Grass roots, community-based organisations must be included as stakeholders, and people with HIV should be empowered to help reduce the burden of TB in their community.
“HIV programmes have scaled up dramatically because of strong community-based organisations, who are involved in advocacy, support, testing, care, and treatment. [We] need to engage these groups in ICF, and these groups (i.e., the HIV community) needs to recognise why ICF should be a high priority. Community or faith-based organisations could use [a simple tool] to screen HIV persons in the community and bring them to TB diagnostic services,” said Dr Varma.
“HIV patients already gather together frequently in day care centres and support groups so their baseline exposure to TB is already high. In fact, implementing TB screening into such groups would be a way of keeping the entire group safe.”
In addition, community-based organisations, PLHIV networks and community groups can help generate demand for TB screening among people living with HIV. One place to start is to make certain that people with HIV are aware that they should be screened for TB regularly and that they have a right to demand it as part of their routine care, and if they aren’t being adequately screened, if their symptoms are not being investigated, then they should hold their healthcare provider and service accountable.
“Not screening people with HIV for TB is tantamount to medical malpractice," said Mark Harrington of the Treatment Action Group at a session during the UWCLH.

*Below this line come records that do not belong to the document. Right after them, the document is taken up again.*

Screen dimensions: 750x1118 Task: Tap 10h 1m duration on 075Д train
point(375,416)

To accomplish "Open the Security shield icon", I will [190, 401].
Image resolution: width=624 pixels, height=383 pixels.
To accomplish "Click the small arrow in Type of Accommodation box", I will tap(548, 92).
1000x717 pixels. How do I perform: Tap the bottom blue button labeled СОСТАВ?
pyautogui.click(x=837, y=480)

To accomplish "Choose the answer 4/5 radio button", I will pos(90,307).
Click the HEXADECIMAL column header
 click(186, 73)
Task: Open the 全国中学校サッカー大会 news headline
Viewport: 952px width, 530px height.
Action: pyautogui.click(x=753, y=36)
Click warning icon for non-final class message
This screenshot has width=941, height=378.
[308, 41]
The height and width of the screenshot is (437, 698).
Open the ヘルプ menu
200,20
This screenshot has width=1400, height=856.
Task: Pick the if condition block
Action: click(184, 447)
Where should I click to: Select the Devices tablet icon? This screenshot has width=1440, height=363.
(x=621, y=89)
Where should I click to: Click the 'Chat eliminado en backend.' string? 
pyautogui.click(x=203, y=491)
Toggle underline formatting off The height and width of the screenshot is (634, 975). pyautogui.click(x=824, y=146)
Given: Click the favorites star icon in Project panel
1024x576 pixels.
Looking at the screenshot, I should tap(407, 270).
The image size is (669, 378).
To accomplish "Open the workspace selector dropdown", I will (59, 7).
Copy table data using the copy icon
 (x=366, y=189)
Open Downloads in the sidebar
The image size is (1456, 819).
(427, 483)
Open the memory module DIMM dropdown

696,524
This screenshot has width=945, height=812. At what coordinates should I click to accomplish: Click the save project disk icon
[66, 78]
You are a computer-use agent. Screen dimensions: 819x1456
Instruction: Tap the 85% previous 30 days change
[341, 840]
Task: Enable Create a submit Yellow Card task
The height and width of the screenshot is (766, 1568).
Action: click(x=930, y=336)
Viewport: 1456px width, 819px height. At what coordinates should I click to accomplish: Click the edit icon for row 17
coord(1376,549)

And yet, thus far, there has been relatively little pressure from community-based organisations and from people living with HIV to promote more regular screening for TB (or other activities to reduce the burden of TB in people with HIV, such as IPT or infection control).
"Maybe we emphasise too much that TB kills people with HIV rather than saying there are several simple positive actions that individuals can take and that communities can and should demand access to — that can protect people from infection, help prevent active disease from developing, and can identify disease early and improve the chances of cure,” Dr Charlie Gilks, Coordinator of Antiretroviral Treatment and HIV Care at WHO’s HIV/AIDS Department, told HATIP.
Just like HIV testing and counselling, ICF should thus be seen as a potentially life-saving intervention that is an essential part of HIV services — and that can be implemented today.
At the same time, there needs to be a renewed focus on advocacy demanding accountability for ICF implementation from the national government, the public health system, and the local clinic. Likewise, even though external advice and guidelines may not sway programmes to adopt more sensitive evidence-based screening tools, the local community can demand it.
Finally, global TB/HIV activism must demand low cost point-of-care TB diagnostic tools, which could remove the obstacles between screening and diagnosis and move TB diagnosis from the reference lab directly to wherever people at risk of TB/HIV are, in the community or their homes.